▶ _Цель_
Оформите пункты от начала и до строки с "click(334, 64)" включительно в виде CSV из двух столбцов, "текст" и "ответ", по одной строке на каждый пункт. Текст и ответ пункта поставьте каждый в своё поле в кавычках, а переносы строк замените пробелами.
── Фрагменты записей ──
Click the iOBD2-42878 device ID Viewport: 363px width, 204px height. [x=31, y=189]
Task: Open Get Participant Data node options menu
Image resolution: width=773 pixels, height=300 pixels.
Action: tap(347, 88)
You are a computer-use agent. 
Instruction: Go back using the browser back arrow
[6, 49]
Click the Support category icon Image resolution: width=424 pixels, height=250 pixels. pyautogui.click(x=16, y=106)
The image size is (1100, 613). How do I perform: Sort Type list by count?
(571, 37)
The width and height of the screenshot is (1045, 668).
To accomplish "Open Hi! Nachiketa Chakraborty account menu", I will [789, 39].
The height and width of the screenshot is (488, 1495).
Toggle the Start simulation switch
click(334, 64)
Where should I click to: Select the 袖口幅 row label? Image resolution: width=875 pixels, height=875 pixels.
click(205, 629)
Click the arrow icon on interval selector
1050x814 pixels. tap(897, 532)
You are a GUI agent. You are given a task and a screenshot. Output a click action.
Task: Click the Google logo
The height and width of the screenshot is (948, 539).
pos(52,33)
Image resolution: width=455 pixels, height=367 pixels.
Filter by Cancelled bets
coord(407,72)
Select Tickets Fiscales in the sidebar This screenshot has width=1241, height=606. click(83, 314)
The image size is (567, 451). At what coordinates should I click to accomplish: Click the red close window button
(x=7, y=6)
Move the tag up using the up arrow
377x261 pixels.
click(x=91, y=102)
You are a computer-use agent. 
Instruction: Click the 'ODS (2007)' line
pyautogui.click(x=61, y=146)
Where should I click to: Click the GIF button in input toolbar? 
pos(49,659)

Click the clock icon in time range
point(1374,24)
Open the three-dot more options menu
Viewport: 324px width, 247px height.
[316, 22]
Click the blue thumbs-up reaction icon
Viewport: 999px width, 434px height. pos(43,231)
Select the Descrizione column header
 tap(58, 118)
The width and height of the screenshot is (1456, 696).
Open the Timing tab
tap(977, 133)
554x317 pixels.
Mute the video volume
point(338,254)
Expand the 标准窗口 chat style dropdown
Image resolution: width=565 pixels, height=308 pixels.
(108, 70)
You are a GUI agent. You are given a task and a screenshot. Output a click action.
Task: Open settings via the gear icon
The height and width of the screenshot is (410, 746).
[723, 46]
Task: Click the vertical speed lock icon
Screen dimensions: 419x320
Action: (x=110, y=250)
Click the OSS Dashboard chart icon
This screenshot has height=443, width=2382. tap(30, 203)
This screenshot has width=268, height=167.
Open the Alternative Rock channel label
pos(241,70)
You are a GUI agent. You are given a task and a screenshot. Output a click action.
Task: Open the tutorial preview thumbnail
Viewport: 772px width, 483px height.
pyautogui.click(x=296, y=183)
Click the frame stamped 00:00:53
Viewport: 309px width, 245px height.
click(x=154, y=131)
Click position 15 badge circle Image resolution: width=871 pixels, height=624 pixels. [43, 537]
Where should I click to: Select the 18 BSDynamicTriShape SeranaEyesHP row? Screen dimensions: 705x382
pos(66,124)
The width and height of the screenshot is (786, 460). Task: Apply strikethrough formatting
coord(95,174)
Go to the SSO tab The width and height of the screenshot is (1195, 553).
───
▶ _Результат_
текст,ответ
"Click the iOBD2-42878 device ID Viewport: 363px width, 204px height.","[x=31, y=189]"
"Task: Open Get Participant Data node options menu Image resolution: width=773 pixels, height=300 pixels.","Action: tap(347, 88)"
"You are a computer-use agent. Instruction: Go back using the browser back arrow","[6, 49]"
"Click the Support category icon Image resolution: width=424 pixels, height=250 pixels.","pyautogui.click(x=16, y=106)"
"The image size is (1100, 613). How do I perform: Sort Type list by count?","(571, 37)"
"The width and height of the screenshot is (1045, 668). To accomplish ""Open Hi! Nachiketa Chakraborty account menu"",","I will [789, 39]."
"The height and width of the screenshot is (488, 1495). Toggle the Start simulation switch","click(334, 64)"